- PASSAGE -

^^^^^^^^

The World Gold Council (WGC) recently released its annual outlook on the yellow metal identifying four key market trends it believes will support positive gold performance in 2018, and we agree. Below I summarize the report for you and add some of my own thoughts on gold’s trajectory.

Key Trends Influencing Gold in 2018

1. A year of synchronized global economic growth
Economies are on the rise with global growth increasing in 2017 and on track to continue the trend this year. China and India, two of the world’s largest consumers of gold, will see their economies and incomes grow due to the implementation of new economic policies. WGC research shows that as incomes rise, the demand for gold jewelry and gold-containing technology tends to rise as well. Investment and consumer demand for the yellow metal results in a lower correlation to other mainstream financial assets, such as stocks, making it an effective portfolio diversifier.

there's a positive relationship between gold demand and wealth
click to enlarge

2. Shrinking balance sheets and rising interest rates
Expectations are for the Federal Reserve to raise interest rates three times this year and shrink its balance sheet by allowing $50 billion in Treasuries and mortgage-backed securities to mature each month. Over the past decade, central banks pumped trillions into the global economy and cut interest rates, allowing asset values to break records and market volatility to reach record lows.

With these banks reining in expansionary policies in 2018 and hiking rates as global debt increases, market volatility may go up again, making gold a more attractive asset. According to WGC research, when real rates are between zero and 4 percent, gold’s returns are positive and its volatility and correlation with other mainstream financial assets are below long-run averages.

3. Frothy asset prices
As the WGC points out, not only did asset prices hit multi-year highs around the world in 2017, but the S&P is still sitting at an all-time high. This rosy environment saw investors seeking out additional risks, hoping for additional returns. A continued search for yield has “fueled rampant asset price growth elsewhere,” the report explains. This includes exposure to lower quality companies in the credit markets as well as investments in China.

^^^^^^^^

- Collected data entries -
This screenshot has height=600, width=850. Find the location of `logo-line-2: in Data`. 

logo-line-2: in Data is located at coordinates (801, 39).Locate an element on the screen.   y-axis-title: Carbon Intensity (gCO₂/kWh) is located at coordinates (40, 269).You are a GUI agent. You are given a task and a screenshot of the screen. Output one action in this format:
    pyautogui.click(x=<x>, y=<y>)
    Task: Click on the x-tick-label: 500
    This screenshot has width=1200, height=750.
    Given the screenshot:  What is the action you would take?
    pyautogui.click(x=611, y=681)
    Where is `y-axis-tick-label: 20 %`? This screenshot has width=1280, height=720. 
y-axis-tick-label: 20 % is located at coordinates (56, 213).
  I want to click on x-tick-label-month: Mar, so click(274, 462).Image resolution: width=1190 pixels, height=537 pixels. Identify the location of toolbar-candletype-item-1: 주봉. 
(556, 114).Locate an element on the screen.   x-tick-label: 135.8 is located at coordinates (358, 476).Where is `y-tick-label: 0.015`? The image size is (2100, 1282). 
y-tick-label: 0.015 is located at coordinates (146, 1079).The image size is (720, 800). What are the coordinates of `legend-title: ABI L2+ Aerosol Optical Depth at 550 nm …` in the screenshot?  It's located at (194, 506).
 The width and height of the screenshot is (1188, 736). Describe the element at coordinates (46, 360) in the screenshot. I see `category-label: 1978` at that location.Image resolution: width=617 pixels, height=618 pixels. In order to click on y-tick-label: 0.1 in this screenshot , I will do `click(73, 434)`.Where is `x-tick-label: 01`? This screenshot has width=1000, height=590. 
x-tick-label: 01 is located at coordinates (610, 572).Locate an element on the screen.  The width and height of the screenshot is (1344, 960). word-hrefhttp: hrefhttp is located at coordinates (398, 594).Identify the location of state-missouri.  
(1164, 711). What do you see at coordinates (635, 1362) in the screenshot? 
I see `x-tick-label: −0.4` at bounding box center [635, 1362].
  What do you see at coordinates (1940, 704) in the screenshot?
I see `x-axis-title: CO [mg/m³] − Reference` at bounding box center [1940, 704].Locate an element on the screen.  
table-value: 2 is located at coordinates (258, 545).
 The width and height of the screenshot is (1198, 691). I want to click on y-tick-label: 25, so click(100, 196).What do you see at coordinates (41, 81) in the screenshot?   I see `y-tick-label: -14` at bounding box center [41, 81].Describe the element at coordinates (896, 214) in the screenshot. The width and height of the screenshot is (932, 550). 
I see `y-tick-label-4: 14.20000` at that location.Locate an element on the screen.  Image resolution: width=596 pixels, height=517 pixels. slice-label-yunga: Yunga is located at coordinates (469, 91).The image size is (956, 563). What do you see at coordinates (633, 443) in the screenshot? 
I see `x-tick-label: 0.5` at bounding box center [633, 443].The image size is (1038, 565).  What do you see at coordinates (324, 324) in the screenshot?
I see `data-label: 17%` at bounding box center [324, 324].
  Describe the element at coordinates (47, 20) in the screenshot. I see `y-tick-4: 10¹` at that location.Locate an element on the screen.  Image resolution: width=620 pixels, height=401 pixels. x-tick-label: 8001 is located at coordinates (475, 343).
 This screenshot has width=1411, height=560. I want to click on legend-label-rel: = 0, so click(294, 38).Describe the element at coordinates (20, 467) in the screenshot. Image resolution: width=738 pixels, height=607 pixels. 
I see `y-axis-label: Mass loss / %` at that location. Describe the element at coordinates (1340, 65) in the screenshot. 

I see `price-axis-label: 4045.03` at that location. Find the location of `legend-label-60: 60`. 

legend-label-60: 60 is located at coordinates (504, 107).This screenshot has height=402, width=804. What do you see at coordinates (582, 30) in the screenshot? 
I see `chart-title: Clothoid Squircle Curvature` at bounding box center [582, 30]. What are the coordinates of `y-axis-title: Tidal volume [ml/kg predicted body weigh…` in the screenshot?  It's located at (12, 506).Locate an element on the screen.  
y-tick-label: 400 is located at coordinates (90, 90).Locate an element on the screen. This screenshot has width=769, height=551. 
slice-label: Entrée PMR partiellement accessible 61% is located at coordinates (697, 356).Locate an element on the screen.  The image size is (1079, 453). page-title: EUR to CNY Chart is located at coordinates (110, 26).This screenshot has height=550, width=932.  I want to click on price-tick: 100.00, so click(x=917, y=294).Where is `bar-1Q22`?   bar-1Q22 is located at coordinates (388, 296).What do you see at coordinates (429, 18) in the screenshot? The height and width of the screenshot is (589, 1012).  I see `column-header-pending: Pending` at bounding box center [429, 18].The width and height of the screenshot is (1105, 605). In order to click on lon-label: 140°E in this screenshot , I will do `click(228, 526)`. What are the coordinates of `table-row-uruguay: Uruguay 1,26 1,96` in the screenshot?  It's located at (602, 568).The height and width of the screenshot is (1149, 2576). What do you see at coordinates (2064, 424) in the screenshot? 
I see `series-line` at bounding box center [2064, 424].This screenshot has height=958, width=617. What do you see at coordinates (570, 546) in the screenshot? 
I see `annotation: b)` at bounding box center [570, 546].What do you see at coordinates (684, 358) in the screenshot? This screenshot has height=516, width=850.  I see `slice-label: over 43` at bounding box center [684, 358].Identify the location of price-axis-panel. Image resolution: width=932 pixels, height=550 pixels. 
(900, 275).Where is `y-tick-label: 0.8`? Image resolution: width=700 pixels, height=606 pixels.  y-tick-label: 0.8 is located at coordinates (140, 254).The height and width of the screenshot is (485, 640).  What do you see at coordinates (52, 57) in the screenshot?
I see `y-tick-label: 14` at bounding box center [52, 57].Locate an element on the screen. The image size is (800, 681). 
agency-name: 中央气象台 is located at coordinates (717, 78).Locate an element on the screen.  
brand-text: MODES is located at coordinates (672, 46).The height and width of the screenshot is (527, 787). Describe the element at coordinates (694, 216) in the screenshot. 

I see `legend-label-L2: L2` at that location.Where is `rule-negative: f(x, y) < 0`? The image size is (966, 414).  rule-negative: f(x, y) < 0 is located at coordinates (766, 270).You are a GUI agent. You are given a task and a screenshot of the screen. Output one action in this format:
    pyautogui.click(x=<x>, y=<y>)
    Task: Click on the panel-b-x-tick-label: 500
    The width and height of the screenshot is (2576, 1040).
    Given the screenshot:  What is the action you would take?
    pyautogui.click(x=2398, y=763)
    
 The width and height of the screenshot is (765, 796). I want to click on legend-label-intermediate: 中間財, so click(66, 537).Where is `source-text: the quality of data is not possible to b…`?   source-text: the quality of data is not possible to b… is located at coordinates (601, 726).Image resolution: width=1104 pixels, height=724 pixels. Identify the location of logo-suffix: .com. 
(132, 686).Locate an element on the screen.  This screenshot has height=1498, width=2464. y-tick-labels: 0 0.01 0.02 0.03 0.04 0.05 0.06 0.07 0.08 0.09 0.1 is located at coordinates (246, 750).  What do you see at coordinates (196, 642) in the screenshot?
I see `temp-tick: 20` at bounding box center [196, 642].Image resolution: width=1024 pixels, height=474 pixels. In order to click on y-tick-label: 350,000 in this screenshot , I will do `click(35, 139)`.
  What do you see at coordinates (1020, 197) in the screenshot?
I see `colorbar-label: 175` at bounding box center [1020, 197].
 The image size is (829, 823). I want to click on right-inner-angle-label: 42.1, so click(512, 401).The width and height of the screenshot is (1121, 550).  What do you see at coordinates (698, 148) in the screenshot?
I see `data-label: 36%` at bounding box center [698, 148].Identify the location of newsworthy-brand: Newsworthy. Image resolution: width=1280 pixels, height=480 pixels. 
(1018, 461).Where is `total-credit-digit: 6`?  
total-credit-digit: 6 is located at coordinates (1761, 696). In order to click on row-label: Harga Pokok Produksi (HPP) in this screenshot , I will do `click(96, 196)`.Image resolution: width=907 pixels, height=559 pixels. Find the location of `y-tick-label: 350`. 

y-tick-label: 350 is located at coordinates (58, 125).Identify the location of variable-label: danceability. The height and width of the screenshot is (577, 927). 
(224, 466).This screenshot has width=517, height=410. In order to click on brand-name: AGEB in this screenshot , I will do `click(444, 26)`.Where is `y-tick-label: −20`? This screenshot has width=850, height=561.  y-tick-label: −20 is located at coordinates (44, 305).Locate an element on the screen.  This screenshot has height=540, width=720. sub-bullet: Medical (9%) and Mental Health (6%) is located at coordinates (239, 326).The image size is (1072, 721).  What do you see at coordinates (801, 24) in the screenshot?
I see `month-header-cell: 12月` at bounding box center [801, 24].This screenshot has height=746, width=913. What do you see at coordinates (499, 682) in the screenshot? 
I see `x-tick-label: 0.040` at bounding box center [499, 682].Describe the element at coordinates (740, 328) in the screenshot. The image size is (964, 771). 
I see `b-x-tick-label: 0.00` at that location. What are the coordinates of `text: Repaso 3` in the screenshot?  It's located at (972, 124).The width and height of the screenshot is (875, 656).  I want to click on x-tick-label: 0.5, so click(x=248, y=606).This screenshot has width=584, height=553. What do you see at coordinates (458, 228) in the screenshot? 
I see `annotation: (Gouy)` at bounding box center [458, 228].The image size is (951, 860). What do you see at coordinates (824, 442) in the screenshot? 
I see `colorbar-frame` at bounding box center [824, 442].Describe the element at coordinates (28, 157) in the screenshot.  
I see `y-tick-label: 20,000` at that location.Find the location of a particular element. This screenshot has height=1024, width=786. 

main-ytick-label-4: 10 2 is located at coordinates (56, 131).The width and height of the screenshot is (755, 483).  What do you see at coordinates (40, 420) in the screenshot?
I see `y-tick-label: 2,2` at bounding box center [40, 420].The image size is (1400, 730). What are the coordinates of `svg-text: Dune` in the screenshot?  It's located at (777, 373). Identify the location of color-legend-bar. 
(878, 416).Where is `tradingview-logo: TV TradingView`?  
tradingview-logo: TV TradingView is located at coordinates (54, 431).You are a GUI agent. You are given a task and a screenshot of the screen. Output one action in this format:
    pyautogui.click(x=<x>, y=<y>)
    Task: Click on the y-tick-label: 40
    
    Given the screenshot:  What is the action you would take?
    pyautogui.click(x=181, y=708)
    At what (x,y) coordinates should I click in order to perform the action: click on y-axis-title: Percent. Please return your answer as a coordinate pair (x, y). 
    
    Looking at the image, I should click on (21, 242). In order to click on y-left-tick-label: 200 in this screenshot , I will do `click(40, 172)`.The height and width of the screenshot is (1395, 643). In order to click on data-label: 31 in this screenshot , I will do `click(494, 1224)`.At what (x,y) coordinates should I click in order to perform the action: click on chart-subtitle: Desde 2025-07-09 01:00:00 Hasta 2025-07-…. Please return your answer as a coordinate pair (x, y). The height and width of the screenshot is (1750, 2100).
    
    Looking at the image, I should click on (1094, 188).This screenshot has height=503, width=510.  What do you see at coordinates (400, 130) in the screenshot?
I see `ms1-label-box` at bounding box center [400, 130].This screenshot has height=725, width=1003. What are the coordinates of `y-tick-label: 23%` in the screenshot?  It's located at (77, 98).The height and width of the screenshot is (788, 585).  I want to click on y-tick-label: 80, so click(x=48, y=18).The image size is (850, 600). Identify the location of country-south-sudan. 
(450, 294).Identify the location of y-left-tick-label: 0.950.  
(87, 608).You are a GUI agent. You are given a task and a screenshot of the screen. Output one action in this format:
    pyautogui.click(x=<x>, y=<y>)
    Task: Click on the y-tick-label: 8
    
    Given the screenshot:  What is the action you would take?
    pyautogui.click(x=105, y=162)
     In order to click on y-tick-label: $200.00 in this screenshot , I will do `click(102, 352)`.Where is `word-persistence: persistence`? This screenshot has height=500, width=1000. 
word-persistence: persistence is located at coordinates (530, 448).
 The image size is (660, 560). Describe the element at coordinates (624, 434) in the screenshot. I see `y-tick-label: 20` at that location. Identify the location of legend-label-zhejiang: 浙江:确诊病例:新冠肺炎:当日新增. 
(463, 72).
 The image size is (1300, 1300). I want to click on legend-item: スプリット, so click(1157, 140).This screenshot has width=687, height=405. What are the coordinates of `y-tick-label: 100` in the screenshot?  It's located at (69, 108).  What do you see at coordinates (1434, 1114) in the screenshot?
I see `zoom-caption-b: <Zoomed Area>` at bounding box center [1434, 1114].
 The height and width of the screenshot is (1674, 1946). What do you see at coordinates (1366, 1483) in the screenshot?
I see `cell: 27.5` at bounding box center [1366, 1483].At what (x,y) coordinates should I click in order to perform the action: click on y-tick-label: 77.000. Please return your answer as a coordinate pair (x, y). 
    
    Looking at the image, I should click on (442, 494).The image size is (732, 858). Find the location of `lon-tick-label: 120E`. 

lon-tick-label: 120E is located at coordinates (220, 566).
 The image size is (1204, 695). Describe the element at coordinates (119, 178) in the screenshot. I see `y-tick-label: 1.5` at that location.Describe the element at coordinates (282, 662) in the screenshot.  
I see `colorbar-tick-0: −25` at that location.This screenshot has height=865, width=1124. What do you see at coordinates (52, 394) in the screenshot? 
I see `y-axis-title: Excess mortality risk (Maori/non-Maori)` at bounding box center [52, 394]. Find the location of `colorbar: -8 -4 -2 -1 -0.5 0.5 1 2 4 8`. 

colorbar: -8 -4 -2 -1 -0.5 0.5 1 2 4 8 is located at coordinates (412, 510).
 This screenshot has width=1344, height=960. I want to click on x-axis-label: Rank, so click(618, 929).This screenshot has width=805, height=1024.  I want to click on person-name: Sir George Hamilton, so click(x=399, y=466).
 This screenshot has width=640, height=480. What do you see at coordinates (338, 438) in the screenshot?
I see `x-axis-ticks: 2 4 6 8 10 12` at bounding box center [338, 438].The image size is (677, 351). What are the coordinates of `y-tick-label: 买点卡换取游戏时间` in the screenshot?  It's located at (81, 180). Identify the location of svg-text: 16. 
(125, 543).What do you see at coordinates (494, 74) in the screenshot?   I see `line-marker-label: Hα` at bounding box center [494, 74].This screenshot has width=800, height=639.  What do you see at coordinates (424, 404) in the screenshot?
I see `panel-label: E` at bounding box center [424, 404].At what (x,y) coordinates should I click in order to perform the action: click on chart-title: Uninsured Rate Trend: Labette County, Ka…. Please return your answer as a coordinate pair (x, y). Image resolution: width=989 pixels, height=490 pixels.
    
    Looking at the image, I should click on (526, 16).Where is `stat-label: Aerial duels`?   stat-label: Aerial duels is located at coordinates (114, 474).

^^^^^^^^

- EXERCISE A -
From the gold outlook passage, return the portion starting at "2. Shrinking balance" and ending at "below long-run averages.", copied word for word.
- EXERCISE B -
List every numbered trend heading that appears in the gold outlook passage.
- EXERCISE C -
According to the gold outlook passage, how much in Treasuries and mortgage-backed securities is the Federal Reserve expected to let mature each month?

- ANSWER SPACE A -
2. Shrinking balance sheets and rising interest rates
Expectations are for the Federal Reserve to raise interest rates three times this year and shrink its balance sheet by allowing $50 billion in Treasuries and mortgage-backed securities to mature each month. Over the past decade, central banks pumped trillions into the global economy and cut interest rates, allowing asset values to break records and market volatility to reach record lows.

With these banks reining in expansionary policies in 2018 and hiking rates as global debt increases, market volatility may go up again, making gold a more attractive asset. According to WGC research, when real rates are between zero and 4 percent, gold’s returns are positive and its volatility and correlation with other mainstream financial assets are below long-run averages.

- ANSWER SPACE B -
1. A year of synchronized global economic growth
2. Shrinking balance sheets and rising interest rates
3. Frothy asset prices

- ANSWER SPACE C -
$50 billion